KNAC.COM: Wow, that’s great. Before we move on, lets talk about any other tracks that you’d like to touch upon.

RIVERA: Well like I said, the majority of the record is about the concept of, which I already explained, what This Wicked Nest is about. “It Has Risen” is dedicated to my Turkish metal family because I was there during that whole thing that was going on. You know, unfortunately and fortunately when the riots were going on, and they’re going through some shit right now. The song is based on the regime of how people will make you believe, “Oh yeah, don’t worry my friend, I will make this all great” and then all of a sudden, their colors start changing. And you’re all “Well, wait a minute” and they’re “Yeah, I said it was okay to do this, but now I’m changing my mind.” Now, I’ve heard that they’re getting Facebook taken away from them and all this other stuff. That’s getting scary. When I was there and I was in the middle of people getting gassed, and I’m sitting there having dinner with friends, and people walking around with gas masks and they’re revolting. Soldiers are walking by throwing more bombs. I was in the middle of something that I thought I would never in the middle of. Like, to me, it was like watching the news and it was a dream, and my friends were like “Oh, its okay, they’re not going to mess with us. Let’s eat and drink.” And I’m going, “How can I fucking eat and drink when its *makes screaming and explosion noises*” They’re saying ‘The hell with the government’ and soldiers are walking in, beating people with clubs, and I’m like “Holy shit!”. So when I wrote “It Has Risen”, it was about the regime and once the friend that I stayed with explained the story of what’s happening, what they want is the whole of Turkey to become Muslim. When some of it was Christian, some of it was Muslim, that’s why they have heavy metal there, that’s why they get to live the way they want to. Now, they’re like, “No, no, no more of that.” And I’m like “Wow.” So they’re slowly but surely getting pushed out of being themselves. That, to me, is not right because you’re not God whoever you are running this place. Now I’ll probably never be allowed in again, I’ll be arrested right away. “Its the long haired Mexican guy we’ve been waiting for.” (laughter)
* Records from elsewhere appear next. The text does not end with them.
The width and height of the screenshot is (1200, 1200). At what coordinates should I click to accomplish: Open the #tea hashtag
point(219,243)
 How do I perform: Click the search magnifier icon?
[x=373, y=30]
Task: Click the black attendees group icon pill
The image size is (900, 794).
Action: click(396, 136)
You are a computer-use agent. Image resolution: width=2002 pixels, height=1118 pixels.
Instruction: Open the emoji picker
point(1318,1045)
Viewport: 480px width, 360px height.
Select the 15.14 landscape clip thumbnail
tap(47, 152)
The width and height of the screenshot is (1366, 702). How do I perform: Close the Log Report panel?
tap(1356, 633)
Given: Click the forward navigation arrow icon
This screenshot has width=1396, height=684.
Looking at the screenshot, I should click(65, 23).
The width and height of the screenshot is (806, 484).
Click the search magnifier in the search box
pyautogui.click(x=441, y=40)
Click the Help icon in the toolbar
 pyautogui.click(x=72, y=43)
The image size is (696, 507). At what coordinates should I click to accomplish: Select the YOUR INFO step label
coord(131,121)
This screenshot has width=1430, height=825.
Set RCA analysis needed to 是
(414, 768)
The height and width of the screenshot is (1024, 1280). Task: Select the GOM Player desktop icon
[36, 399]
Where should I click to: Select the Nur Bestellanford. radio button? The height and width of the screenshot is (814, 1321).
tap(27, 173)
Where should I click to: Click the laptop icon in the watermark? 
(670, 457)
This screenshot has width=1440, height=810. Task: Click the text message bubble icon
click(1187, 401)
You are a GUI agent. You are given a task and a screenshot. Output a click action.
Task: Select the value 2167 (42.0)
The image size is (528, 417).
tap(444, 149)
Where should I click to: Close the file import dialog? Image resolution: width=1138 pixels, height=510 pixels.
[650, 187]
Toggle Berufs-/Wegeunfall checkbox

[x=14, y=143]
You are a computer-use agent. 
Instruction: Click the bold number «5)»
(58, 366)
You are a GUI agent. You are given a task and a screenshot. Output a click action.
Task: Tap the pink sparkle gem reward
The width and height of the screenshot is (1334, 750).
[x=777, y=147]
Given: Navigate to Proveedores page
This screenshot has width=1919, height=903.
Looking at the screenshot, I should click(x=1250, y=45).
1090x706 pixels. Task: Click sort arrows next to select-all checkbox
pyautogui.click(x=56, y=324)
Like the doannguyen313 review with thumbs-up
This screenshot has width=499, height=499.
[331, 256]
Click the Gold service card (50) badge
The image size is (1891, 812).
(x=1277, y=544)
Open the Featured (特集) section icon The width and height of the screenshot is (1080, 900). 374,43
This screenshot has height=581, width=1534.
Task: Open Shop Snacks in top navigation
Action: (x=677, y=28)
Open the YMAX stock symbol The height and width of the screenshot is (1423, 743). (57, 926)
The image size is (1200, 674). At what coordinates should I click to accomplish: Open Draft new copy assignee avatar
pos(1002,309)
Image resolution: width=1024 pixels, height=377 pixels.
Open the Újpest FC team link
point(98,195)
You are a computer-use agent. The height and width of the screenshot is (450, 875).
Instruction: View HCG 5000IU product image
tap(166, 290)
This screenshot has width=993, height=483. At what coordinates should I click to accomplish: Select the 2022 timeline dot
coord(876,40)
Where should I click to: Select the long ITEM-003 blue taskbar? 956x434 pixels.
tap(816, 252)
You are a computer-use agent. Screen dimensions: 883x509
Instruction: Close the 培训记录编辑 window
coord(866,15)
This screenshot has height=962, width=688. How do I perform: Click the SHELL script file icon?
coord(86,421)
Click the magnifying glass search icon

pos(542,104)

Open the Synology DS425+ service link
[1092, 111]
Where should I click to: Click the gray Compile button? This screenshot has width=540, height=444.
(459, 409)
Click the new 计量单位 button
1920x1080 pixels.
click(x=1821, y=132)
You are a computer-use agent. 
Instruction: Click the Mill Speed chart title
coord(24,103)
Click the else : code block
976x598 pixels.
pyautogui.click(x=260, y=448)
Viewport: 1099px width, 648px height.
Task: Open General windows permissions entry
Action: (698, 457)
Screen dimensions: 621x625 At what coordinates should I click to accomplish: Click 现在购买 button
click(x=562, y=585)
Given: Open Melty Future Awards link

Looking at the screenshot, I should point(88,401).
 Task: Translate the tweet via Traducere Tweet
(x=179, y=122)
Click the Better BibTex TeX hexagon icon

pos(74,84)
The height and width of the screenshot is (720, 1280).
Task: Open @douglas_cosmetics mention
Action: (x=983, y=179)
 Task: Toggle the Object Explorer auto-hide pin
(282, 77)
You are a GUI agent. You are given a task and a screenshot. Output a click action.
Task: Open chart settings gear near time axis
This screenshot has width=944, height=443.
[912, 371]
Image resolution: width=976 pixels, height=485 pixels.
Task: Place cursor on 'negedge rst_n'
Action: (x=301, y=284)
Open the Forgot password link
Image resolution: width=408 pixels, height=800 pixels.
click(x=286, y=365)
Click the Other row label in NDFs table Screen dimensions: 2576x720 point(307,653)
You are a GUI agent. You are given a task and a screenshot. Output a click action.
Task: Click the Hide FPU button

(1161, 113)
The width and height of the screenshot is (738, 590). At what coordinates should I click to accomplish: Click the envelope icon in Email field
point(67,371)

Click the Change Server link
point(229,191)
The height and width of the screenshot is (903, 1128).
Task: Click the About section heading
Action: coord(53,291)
KNAC.COM: So let's talk about the cover and what influenced that. You guys have had this skull character.

RIVERA: “Skulley. Yeah, he’s a crackhead (laughter)

KNAC.COM: Its took a while into your career to come up with that character, it’s branding. IRON MAIDEN has done it, MEGADETH has done it. What was the decision to have that character and tell me a little bit about it.

RIVERA: It accidentally happened when a friend of ours, John Fossom, came up with the design, a skull with some devil horns, and we started using it in “Glory And Chaos”. Then we started using it in the live thing, then we perfected him, and then now we’ve made him in a politician on this record. He’s got a suit, he looks all sharp, looks like Frank Sinatra doing too much crack. (laughter) And so now he’s a trademark, so he’s always going to be our dude, no matter what. He’s even been a pirate for the 70,000 Tons of Metal Tour, we put a little patch on him. *pirate voice* Ahoy, matey. *normal voice* So he’s become our mascot, and there’s nothing wrong with a mascot. People can say, “Yeah, but everybody’s done it.” But then other people say, “Dude that’s cool, you finally have one!”

KNAC.COM: But you know what? It works!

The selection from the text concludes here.